Organizers at the long-planned Victoria Theater Arts Center bought the closed cabaret at 825 University Ave. W. of the Land Bank Twin Cities, a major step toward reopening the site as a nonprofit community gathering and performance space on the outskirts of St. Paul’s Frogtown and Rondo neighborhoods.
The purchase closed on Thursday, spurred by $2.4 million in capital support from the state of Minnesota last year and an additional $1.6 million in public and private fundraising. The arts center, which sits on the Green Line, still has $1.4 million to raise as part of its $5.4 million fundraising campaign.
In 2009, when a private developer planned to raze the two-story building – then a shuttered lamp store – for parking space, key partners such as the Frogtown Neighborhood Association, the Center for Hmong Arts and Talent, Historic St. Paul and Dangerous Productions have stepped up to save the century-old vacant cabaret. Land Bank Twin Cities bought the facility in 2014, the same year the Victoria Station light rail stop opened, and has owned it on behalf of the arts center for the past seven years.
“It’s a huge step,” Tyler Olsen-Highness, executive director of the arts center, said in an interview Friday. “That’s ultimately what it was all about, keeping that asset in the community. We got it, which is amazing. It took seven long years to get there.
Olsen-Highness said, based on discussions with VJAA Architects in Minneapolis, its goal is to open the arts center in early 2023.

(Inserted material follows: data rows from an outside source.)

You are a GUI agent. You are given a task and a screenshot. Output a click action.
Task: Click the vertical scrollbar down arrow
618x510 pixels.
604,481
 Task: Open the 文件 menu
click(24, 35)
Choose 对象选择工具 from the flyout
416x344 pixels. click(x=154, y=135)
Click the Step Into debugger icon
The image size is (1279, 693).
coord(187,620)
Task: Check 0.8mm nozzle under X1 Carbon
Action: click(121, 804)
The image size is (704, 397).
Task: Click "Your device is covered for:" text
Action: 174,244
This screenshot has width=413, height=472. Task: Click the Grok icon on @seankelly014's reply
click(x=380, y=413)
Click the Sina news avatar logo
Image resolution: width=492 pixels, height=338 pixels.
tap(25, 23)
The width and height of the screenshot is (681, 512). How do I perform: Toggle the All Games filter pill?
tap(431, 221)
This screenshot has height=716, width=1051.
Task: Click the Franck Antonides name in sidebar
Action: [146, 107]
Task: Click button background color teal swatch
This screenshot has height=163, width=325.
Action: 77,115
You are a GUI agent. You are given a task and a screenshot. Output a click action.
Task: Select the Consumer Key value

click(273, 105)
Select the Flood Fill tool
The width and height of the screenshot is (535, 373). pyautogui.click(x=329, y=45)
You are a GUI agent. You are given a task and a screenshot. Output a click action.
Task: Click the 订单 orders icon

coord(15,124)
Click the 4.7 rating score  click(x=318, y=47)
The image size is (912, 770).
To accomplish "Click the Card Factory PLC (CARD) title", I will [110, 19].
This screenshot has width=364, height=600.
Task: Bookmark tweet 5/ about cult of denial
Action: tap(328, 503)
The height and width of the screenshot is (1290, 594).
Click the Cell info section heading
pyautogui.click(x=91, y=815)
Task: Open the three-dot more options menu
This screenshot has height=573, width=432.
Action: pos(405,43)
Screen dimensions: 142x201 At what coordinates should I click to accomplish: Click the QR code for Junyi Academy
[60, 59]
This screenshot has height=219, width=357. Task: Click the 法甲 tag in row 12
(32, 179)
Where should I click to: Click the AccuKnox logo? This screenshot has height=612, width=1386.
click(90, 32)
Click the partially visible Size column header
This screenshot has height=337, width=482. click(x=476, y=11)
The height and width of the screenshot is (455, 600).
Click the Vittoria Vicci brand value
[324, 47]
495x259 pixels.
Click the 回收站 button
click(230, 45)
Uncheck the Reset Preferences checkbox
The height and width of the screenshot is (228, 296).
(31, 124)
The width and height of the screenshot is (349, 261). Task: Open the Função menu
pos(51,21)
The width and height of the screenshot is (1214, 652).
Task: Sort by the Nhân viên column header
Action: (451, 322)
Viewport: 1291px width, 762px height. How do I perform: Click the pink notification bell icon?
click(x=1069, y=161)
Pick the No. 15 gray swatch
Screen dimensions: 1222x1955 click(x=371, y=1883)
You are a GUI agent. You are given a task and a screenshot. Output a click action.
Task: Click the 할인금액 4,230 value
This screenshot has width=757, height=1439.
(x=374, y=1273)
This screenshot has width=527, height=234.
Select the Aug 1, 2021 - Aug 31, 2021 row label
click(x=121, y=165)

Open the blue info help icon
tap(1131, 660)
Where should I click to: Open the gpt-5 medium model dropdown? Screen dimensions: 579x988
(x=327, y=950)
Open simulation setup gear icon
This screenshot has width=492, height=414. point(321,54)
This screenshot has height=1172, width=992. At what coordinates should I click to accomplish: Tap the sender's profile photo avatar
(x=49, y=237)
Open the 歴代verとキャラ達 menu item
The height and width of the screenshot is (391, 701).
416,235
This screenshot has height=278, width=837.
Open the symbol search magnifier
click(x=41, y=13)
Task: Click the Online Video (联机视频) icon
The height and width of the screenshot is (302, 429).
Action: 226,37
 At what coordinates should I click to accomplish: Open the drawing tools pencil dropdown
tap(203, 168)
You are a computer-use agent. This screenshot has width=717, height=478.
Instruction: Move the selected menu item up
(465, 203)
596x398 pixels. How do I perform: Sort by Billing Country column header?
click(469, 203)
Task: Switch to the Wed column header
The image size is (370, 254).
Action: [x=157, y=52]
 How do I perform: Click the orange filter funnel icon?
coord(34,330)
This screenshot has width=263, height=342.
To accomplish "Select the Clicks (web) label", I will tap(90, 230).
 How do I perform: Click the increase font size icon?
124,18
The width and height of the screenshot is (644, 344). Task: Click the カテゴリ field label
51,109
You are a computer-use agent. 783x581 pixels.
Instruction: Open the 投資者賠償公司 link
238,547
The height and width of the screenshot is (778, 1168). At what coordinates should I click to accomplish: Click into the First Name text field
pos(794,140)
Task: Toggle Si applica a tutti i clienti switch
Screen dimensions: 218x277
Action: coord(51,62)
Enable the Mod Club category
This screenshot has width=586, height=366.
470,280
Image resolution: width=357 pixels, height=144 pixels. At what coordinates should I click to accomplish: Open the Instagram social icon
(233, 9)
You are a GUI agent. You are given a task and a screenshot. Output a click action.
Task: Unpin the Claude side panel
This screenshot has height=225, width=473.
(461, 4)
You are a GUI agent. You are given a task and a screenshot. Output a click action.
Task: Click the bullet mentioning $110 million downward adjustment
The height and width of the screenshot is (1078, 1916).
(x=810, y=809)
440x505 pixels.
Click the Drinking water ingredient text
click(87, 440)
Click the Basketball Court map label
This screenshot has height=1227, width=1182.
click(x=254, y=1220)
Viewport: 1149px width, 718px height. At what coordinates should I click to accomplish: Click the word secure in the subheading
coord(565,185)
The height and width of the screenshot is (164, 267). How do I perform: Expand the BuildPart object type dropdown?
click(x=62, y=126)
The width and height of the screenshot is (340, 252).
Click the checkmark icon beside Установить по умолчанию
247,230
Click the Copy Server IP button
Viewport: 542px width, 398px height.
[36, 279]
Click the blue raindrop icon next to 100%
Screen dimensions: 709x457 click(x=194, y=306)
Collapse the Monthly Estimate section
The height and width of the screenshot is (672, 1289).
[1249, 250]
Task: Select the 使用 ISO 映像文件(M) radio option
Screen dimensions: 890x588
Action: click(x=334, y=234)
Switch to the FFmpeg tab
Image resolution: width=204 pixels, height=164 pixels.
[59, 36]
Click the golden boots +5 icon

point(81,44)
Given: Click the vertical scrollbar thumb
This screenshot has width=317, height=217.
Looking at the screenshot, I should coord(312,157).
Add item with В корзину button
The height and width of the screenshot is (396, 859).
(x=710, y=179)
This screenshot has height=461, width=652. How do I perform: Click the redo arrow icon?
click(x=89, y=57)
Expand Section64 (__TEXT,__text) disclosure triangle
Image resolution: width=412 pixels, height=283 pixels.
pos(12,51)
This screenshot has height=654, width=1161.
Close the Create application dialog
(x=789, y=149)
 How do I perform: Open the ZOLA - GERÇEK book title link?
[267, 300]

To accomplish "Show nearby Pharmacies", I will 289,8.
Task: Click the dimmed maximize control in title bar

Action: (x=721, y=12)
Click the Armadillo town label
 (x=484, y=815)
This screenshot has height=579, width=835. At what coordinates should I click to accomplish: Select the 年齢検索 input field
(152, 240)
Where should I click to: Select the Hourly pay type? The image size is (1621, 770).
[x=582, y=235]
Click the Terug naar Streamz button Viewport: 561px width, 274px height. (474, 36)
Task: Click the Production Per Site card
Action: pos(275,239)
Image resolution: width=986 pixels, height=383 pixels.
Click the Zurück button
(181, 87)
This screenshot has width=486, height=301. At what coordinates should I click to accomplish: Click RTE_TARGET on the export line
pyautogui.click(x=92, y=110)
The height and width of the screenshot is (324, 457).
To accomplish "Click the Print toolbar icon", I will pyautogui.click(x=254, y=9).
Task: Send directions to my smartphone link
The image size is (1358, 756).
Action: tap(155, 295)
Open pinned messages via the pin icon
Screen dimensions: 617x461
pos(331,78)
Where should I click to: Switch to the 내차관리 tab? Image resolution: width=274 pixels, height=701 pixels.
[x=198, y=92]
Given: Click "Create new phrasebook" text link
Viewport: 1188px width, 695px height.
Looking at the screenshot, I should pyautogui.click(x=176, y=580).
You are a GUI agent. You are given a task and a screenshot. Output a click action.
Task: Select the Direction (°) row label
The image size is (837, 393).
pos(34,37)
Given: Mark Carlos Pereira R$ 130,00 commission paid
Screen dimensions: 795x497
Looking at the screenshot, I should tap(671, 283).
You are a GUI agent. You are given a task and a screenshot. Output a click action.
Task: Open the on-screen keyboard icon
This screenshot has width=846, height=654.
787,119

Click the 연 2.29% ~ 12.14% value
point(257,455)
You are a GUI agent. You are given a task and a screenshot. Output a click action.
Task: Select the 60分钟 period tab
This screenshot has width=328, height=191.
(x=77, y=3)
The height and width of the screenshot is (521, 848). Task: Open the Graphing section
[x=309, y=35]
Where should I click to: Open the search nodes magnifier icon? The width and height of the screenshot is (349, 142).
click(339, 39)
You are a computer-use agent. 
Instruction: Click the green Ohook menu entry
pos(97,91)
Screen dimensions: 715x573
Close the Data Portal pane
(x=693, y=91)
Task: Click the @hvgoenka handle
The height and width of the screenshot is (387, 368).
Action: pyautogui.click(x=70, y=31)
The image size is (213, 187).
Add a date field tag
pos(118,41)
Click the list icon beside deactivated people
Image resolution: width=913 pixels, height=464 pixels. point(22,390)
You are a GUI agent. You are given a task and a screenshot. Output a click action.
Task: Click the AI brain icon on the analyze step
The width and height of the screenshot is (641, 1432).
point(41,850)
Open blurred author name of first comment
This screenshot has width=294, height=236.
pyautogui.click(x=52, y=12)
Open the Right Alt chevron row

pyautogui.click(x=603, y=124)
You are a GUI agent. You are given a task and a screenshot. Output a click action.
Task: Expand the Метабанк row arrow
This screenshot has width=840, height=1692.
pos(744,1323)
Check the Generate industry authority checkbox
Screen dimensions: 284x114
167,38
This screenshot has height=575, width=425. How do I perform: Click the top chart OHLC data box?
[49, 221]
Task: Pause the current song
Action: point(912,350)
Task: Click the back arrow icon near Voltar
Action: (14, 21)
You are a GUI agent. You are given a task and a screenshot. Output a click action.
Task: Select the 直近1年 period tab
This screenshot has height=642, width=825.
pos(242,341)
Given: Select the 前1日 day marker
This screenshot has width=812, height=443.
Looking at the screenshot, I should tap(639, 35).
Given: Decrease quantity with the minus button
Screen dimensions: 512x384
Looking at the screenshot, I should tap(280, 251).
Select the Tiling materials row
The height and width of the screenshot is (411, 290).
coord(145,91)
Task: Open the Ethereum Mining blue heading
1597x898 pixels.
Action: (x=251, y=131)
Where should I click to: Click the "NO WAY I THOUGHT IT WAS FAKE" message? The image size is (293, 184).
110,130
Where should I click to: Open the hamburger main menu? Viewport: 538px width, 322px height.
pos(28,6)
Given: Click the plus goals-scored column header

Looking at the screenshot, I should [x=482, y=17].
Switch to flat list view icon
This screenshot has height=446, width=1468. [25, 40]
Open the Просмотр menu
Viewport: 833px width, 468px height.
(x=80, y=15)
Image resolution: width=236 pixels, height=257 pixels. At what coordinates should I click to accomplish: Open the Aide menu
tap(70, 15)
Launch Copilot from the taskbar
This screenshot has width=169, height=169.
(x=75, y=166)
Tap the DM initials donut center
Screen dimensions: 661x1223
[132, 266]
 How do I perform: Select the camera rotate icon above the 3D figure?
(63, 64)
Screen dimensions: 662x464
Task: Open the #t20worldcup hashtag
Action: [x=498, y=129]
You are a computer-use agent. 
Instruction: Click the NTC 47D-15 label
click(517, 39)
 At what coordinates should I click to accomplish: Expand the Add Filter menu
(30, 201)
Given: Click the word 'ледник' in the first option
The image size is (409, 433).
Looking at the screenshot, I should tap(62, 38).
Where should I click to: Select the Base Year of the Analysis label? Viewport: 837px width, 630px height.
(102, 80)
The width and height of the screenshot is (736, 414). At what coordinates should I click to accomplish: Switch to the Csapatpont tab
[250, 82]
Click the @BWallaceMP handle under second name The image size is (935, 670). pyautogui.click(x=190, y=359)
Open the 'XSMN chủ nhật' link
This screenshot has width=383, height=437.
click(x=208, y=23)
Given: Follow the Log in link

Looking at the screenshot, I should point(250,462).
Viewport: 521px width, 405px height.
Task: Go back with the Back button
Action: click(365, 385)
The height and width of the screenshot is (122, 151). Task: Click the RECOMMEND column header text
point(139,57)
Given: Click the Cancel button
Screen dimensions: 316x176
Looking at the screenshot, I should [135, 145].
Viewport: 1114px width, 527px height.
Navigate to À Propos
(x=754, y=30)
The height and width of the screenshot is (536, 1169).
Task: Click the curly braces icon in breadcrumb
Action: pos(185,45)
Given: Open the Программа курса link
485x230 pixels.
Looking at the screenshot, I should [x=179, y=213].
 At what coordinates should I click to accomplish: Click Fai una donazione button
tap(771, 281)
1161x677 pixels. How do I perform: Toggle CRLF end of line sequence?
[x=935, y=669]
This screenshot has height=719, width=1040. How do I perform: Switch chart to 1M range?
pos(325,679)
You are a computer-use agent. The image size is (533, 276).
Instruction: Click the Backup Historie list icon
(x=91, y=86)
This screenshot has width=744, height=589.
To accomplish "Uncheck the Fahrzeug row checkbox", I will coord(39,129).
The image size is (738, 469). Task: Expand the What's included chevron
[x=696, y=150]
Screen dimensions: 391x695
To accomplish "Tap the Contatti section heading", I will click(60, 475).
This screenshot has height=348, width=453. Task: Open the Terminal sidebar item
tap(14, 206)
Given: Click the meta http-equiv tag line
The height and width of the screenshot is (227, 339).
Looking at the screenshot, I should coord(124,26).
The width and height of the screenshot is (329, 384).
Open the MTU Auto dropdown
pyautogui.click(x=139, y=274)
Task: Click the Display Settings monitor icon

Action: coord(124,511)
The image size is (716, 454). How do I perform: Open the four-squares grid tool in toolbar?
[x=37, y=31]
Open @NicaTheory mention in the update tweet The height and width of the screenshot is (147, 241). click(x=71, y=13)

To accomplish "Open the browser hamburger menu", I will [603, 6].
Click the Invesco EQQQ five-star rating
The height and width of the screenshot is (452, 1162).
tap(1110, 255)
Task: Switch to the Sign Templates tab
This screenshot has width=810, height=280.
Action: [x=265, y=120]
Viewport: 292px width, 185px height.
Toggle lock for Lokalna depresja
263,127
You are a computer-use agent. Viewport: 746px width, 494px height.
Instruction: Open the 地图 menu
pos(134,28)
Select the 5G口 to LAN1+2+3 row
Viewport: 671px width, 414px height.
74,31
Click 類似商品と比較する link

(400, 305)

“The back half of the building is the 120-seat performance space, but the front half is the more flexible community space,” he said. “We are entering the most public part of the (fundraising) campaign, which will be asking individuals in the community and throughout St. Paul to make it happen.”
The arts center hired D’Angelos Svenkeson, managing director of NEOO Partners, Inc., an urban planning and real estate development firm, to help with fundraising, programming and design.
“We’re proud to be part of something that’s in my backyard,” said Svenkeson, a Rondo resident who grew up in Frogtown. ” We are almost there. There are property-specific funding or alternative funding sources that are less art-focused and are either tied to tax credits or more local funding sources.
To celebrate the sale of the building, the arts center will host a community “We Bought the Building” BBQ from 6:30-8:30 p.m. Tuesday outside the theater at 825 University Ave. W. The event will feature Frogtown and Rondo-area food, music and art.